Supremme Commander vuelve tras un considerable éxito en compatibles. No sólo está disponible el título aislado sino que cuenta con una expansión en el mercado y otra en camino, Forged Alliance y The Experimentals respectivamente. Esta vez Hellbent Games es la encargada de adaptar el juego a la consola de Microsoft. Veamos si cumplen con las expectativas.

El título nos coloca en un futuro azotado por la guerra. Tres naciones e enfrentan en una intensa guerra: la Federación de la Tierra Unida (humanos que quieren la paz cueste lo que cueste), la Nación Cybran (cyborgs) y los Iluminados Aeon (religiosos extremistas). Cada uno combate por sus intereses en este triángulo mortal. Se trata de un típico hilo agumental, no obstante está muy bien hilvanado.

Gráficamente el juego deja mucho que desear. Hay un gran número de unidades en pantalla y la extensión del mapa es muy considerable.
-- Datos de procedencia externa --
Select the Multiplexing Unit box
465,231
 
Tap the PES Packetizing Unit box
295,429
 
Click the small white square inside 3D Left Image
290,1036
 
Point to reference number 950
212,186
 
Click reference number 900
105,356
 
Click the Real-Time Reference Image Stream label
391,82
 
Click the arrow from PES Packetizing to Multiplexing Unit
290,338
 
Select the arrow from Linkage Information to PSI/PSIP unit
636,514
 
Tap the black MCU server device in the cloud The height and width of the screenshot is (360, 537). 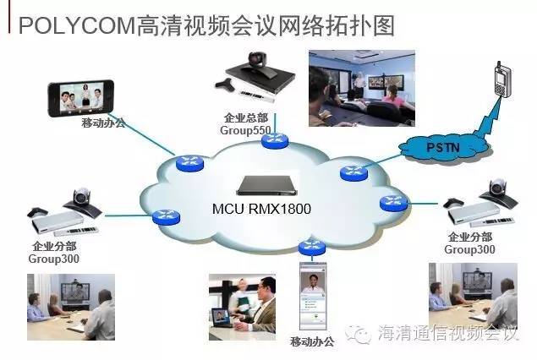[270, 185]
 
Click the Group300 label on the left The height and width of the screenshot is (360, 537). [55, 259]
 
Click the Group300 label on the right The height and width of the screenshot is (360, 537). [469, 248]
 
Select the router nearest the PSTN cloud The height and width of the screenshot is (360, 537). [353, 172]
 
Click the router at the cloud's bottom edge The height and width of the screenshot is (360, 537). [310, 248]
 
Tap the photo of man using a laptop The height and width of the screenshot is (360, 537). [244, 305]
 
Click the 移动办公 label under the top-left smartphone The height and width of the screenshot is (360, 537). [103, 123]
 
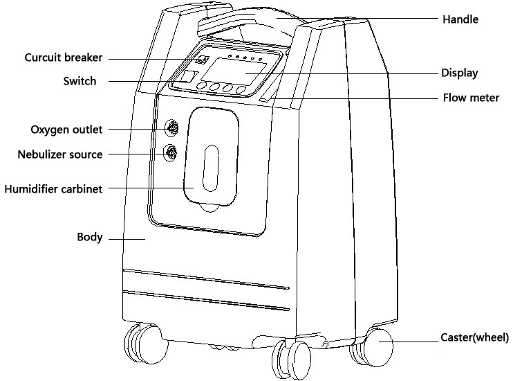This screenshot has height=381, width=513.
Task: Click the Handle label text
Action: [460, 19]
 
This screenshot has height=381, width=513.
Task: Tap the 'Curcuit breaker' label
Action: [64, 57]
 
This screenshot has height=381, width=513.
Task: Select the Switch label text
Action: [80, 81]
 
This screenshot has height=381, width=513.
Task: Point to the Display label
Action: [460, 73]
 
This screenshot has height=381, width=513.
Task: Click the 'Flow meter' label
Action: [471, 98]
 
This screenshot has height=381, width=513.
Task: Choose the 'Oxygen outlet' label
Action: [66, 130]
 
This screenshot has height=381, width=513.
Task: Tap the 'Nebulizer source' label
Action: [60, 154]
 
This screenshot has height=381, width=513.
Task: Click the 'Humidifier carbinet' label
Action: [53, 189]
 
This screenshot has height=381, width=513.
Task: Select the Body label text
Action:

Para realizar este despligue se han sacrificado demasiadas cosas, algo imperdonable, estamos ante una versión completamente capada si la comparamos con la de PC. Los modelados de las unidades son extremadamente cutres y la tasa de frames es inestable, sufriendo especialmente en los combates más intensos. Gracias a estas inestabilidades el control se hace impreciso en los momentos álgidos del juego, esto hace que pierda enteros.
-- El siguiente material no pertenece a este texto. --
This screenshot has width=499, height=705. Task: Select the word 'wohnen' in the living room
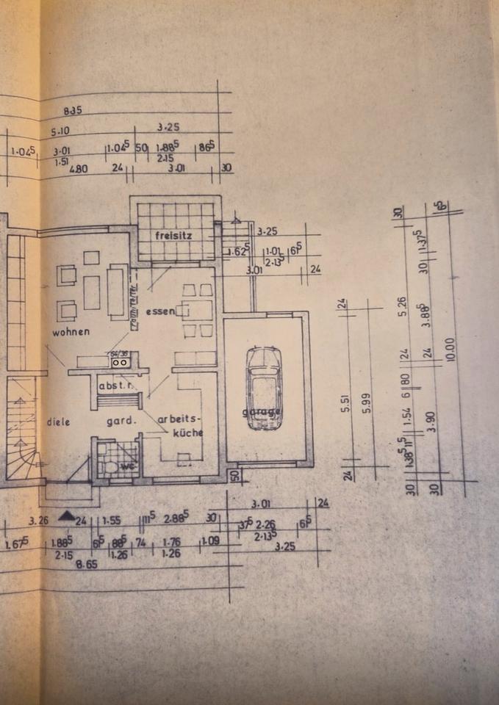click(x=71, y=332)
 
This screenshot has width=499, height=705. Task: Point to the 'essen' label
click(x=159, y=311)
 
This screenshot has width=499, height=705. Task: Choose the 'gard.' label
click(x=121, y=422)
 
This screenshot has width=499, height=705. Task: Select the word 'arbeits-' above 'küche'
click(x=179, y=420)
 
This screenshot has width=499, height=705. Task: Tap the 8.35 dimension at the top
click(x=73, y=111)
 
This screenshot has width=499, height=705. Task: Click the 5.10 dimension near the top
click(x=60, y=132)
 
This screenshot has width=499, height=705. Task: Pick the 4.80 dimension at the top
click(x=78, y=169)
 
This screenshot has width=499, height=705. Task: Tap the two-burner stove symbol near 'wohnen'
click(x=120, y=361)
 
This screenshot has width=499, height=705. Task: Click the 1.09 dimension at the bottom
click(x=210, y=540)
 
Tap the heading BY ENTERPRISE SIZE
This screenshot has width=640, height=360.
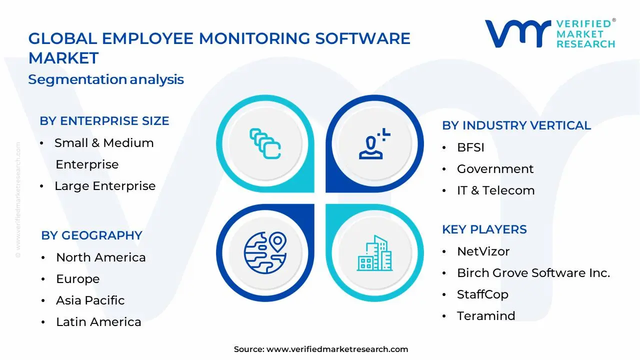point(104,121)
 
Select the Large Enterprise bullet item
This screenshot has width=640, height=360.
point(105,186)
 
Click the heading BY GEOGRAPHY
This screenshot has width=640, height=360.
point(92,236)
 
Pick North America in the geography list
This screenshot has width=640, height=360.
point(100,258)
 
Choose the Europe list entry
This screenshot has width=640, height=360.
point(78,279)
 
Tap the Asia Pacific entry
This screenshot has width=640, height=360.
point(90,300)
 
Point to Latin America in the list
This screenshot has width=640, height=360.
point(98,322)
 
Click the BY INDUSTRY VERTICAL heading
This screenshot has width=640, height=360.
point(516,126)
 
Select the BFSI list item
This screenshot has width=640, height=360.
point(470,148)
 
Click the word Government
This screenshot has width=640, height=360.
point(495,169)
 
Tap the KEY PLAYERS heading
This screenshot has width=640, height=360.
point(484,230)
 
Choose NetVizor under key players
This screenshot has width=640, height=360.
point(483,252)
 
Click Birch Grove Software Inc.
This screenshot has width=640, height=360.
point(533,273)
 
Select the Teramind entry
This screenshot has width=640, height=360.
point(486,316)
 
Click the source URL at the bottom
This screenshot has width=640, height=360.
point(337,350)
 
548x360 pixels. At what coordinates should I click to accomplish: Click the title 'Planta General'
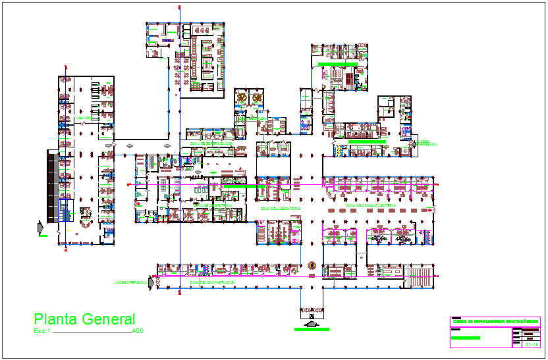point(84,320)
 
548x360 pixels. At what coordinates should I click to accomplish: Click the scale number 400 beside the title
point(138,331)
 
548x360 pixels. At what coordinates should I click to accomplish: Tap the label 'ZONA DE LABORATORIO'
point(280,209)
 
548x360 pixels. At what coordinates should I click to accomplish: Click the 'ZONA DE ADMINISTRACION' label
point(212,282)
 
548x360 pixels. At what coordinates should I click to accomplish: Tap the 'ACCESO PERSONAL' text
point(130,282)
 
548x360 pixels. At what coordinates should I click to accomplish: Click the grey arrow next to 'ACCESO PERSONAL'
point(152,282)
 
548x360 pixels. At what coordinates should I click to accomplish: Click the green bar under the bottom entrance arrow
point(312,329)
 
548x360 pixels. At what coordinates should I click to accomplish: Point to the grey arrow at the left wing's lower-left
point(42,228)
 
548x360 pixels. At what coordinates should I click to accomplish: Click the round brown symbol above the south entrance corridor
point(312,267)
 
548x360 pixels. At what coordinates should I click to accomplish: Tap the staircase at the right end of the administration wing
point(419,277)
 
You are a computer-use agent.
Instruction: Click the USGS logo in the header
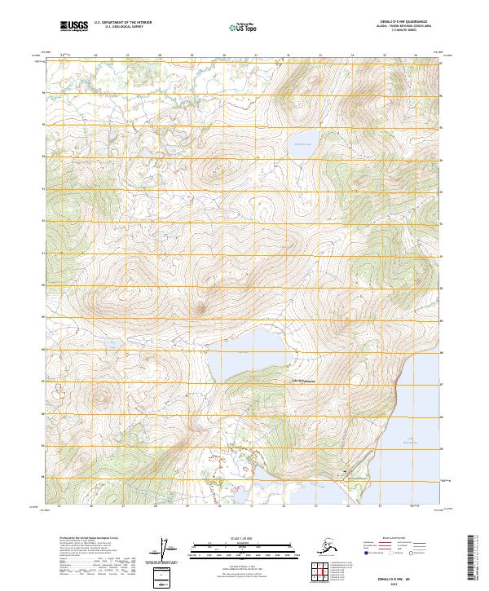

Siempre que pensamos en un juego de estrategia para una consola nos echamos las manos a la cabeza, ya que la no disponibilidad del teclado y ratón nos puede limitar el control del juego y convertirse éste en una auténtica pesadilla. Menos mal que Supreme Commander ha diseñado un control excepcional, supliendo al ratón de una muy buena manera, utilizando el stick derecho del mando. Además se pueden concatenar órdenes para que se ejecuten una detrás de otra sin la necesidad de que estemos permanentemente pendientes de una determinada unidad. Al final se resuelve todo y sale bastante airoso.
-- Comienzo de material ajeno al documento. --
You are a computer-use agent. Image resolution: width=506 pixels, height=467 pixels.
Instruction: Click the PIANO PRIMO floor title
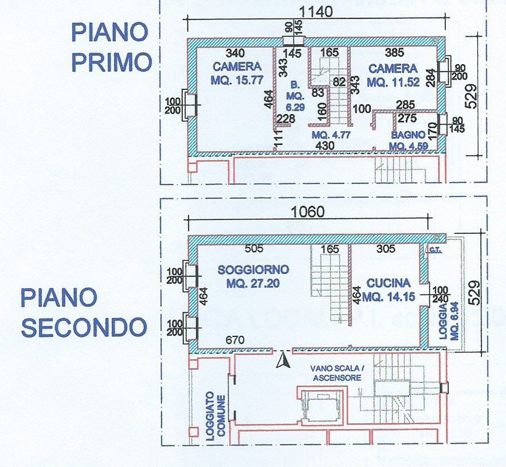pyautogui.click(x=111, y=47)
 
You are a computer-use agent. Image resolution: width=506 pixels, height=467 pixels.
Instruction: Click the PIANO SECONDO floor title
pyautogui.click(x=84, y=313)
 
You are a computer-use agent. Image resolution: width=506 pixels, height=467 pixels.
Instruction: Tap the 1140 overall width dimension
pyautogui.click(x=315, y=12)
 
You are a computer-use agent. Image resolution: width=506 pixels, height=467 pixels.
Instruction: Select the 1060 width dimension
pyautogui.click(x=308, y=212)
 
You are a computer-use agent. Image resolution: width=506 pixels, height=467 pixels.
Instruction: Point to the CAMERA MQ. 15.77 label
pyautogui.click(x=237, y=73)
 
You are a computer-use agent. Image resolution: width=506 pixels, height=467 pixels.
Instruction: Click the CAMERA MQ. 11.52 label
pyautogui.click(x=394, y=75)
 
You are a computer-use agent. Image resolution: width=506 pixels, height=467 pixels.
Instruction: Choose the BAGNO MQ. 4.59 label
pyautogui.click(x=409, y=140)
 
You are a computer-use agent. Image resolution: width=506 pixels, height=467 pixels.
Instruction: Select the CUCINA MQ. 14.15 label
pyautogui.click(x=388, y=289)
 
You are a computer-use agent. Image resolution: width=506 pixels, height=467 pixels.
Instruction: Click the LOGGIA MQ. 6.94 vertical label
pyautogui.click(x=449, y=321)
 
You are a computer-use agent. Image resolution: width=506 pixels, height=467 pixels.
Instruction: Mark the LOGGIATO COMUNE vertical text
pyautogui.click(x=216, y=416)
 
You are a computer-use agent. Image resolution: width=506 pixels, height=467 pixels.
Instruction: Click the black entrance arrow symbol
pyautogui.click(x=283, y=360)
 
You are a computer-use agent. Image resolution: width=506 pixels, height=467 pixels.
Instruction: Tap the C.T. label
pyautogui.click(x=436, y=250)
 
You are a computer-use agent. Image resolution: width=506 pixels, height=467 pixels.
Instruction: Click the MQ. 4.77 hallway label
pyautogui.click(x=331, y=135)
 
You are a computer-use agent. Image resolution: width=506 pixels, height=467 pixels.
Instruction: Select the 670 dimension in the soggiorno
pyautogui.click(x=235, y=340)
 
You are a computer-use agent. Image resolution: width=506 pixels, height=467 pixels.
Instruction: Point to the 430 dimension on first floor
pyautogui.click(x=324, y=146)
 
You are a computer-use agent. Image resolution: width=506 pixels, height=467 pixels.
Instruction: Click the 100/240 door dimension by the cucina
pyautogui.click(x=440, y=294)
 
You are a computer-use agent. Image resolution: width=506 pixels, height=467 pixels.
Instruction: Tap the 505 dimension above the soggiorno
pyautogui.click(x=254, y=248)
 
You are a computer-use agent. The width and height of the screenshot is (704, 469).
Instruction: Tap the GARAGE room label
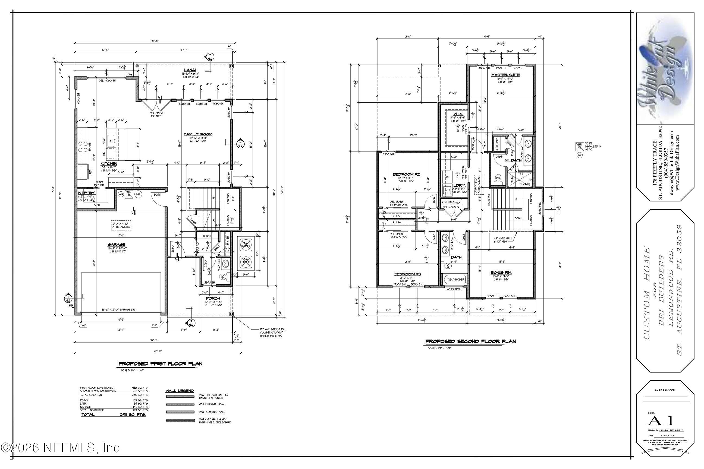(117, 244)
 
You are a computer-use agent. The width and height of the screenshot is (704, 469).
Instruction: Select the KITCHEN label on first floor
(109, 164)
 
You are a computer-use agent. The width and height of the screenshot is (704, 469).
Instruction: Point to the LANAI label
(190, 70)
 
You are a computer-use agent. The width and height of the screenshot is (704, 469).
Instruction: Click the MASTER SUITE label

Las tres civilizaciones disponen de un robot gigante que se encarga de todas las tareas de gestión, recolección, combate y construcción, es la pieza angular, el comandante supremo. A partir de entonces se engendrarán otras unidades y que desempeñarán las tareas anteriormente mencionadas de manera aislada. Hay una gran variedad de unidades lo cual se agradece aunque no de recursos (masa y energía). Hay que tener en cuenta que el juego exige un nivel táctico elevado, con lo cual no lo recomendaría a novatos.

Se trata de un juego divertido y profundo, sería una genial opción sino fuera por su apartado técnico, totalmente arcaico y mal optimizado. Los fallos en este apartado lo hace prácticamente injugable. Debido a esto no lo recomendaría a menos que a alguien le guste en extremo el género y esté muy interesado en el título.